▶ [To be done] Could you give the lines starting at the one containing "#バンド (152, 115)" and ending at the one containing "運営会社 (360, 878)" again, with "一覧" replaced by "リスト" and nothing else changed, returning only those lines?

▶ [Records for the exercise]
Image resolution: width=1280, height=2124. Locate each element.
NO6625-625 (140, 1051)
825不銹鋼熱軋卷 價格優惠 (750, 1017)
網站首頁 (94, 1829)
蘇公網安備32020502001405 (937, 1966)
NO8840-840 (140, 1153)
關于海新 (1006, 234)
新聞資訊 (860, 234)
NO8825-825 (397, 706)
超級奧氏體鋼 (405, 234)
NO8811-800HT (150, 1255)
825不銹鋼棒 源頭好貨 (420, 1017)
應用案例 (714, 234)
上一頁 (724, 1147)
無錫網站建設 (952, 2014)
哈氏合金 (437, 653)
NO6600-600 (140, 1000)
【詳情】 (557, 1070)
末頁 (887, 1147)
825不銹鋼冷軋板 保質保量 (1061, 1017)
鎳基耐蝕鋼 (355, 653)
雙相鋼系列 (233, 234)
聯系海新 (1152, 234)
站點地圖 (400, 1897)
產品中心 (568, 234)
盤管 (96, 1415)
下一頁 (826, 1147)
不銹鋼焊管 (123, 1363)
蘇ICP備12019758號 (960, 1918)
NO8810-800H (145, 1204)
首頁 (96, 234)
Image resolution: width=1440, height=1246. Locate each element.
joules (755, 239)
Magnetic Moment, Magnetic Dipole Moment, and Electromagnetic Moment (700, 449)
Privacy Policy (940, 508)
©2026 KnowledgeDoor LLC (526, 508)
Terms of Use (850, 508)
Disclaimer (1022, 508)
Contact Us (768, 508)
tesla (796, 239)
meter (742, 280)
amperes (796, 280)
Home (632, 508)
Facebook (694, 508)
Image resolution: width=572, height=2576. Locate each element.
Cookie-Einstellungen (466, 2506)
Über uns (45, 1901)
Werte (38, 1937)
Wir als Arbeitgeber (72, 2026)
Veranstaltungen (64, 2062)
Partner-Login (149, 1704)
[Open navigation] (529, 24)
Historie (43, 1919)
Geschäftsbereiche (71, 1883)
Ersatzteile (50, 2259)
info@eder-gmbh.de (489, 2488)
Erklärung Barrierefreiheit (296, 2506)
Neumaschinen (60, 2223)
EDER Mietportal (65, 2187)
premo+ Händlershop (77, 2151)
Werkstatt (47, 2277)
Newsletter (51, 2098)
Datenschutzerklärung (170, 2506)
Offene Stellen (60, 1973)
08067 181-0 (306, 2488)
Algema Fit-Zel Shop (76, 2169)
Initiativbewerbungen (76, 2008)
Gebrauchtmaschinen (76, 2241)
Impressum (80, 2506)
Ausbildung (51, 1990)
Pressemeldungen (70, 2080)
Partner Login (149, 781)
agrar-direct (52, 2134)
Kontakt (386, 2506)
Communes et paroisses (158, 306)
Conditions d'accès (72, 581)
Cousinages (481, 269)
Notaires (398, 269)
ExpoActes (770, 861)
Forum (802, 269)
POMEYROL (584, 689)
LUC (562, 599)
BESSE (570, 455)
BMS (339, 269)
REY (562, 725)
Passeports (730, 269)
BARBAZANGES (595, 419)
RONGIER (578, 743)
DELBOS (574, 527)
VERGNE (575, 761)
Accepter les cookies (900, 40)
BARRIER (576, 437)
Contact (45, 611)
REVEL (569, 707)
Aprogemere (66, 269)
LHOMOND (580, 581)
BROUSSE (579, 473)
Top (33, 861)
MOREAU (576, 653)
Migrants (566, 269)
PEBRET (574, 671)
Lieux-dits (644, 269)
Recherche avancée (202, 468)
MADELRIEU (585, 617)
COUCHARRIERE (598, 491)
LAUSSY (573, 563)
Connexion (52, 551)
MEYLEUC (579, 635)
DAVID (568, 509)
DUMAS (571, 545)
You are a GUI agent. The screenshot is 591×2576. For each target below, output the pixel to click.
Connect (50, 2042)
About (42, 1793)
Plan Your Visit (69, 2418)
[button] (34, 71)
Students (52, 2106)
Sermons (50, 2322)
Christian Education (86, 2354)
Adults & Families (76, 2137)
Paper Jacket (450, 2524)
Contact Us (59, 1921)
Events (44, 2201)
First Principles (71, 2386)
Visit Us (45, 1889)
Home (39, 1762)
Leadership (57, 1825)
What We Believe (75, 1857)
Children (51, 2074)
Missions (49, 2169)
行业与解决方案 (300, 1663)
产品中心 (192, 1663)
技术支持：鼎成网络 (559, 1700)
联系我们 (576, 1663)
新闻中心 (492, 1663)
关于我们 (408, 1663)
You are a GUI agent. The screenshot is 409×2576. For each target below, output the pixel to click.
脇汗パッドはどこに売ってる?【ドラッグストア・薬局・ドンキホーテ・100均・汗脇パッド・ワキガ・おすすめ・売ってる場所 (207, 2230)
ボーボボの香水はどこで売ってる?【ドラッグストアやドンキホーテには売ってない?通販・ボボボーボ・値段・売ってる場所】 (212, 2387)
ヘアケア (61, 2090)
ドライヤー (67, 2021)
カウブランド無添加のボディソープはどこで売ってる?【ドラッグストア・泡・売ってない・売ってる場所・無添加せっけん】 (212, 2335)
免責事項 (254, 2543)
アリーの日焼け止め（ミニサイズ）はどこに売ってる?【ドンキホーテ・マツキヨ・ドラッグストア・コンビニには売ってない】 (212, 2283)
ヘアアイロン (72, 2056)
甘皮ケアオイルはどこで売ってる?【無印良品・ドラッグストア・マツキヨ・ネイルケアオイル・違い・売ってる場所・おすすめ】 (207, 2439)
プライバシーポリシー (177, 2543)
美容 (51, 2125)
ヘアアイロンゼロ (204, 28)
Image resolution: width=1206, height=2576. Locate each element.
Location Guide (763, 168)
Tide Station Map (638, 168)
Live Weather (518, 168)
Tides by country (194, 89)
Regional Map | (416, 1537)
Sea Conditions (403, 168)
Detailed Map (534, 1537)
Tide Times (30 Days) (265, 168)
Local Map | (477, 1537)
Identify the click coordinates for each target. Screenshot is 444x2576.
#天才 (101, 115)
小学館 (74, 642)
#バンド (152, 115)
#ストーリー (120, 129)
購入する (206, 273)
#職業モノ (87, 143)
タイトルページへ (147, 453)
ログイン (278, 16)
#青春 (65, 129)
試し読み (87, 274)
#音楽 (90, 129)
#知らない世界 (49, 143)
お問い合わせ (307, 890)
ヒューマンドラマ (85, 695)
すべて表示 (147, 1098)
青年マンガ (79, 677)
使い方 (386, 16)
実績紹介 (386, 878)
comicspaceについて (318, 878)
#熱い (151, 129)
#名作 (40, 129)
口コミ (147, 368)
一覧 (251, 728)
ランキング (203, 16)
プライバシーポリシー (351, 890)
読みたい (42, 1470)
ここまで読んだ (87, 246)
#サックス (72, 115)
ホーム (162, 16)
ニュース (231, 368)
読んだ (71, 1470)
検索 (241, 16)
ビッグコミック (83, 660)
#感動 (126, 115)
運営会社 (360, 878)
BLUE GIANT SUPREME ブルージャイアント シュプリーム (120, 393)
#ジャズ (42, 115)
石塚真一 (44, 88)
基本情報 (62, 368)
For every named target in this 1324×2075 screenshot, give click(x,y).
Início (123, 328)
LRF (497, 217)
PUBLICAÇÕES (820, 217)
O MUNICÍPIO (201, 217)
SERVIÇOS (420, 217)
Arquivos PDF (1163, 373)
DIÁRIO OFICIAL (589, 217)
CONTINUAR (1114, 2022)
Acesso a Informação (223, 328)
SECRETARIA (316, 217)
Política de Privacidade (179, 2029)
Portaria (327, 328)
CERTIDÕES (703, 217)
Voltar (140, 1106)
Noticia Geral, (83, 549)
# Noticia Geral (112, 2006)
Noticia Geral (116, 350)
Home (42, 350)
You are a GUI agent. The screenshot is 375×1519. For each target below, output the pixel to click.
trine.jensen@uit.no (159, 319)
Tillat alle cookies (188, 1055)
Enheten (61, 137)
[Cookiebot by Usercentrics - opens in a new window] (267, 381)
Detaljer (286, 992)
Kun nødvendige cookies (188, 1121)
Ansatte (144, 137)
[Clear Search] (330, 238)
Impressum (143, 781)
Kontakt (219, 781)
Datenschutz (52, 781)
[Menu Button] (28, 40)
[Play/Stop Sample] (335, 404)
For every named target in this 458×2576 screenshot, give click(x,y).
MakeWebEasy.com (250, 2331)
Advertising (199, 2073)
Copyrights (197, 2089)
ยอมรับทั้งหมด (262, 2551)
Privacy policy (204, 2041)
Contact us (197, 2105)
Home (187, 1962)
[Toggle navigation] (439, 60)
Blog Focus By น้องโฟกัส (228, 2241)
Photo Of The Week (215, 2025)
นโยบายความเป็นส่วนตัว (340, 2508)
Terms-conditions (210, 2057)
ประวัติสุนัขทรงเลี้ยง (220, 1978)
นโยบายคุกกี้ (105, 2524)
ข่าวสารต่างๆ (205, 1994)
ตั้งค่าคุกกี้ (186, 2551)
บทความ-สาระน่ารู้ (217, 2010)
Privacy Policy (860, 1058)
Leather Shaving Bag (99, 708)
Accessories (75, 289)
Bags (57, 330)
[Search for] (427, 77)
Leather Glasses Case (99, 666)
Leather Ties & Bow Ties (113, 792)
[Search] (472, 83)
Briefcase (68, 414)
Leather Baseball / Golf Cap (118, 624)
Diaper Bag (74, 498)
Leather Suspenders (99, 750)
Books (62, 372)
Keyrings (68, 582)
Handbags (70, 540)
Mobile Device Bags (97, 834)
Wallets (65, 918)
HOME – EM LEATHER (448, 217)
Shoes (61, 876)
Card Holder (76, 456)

▶ [Exercise output]
#バンド (152, 115)
#ストーリー (120, 129)
購入する (206, 273)
#職業モノ (87, 143)
タイトルページへ (147, 453)
ログイン (278, 16)
#青春 (65, 129)
試し読み (87, 274)
#音楽 (90, 129)
#知らない世界 (49, 143)
お問い合わせ (307, 890)
ヒューマンドラマ (85, 695)
すべて表示 (147, 1098)
青年マンガ (79, 677)
使い方 (386, 16)
実績紹介 (386, 878)
comicspaceについて (318, 878)
#熱い (151, 129)
#名作 (40, 129)
口コミ (147, 368)
リスト (251, 728)
ランキング (203, 16)
プライバシーポリシー (351, 890)
読みたい (42, 1470)
ここまで読んだ (87, 246)
#サックス (72, 115)
ホーム (162, 16)
ニュース (231, 368)
読んだ (71, 1470)
検索 (241, 16)
ビッグコミック (83, 660)
#感動 (126, 115)
運営会社 (360, 878)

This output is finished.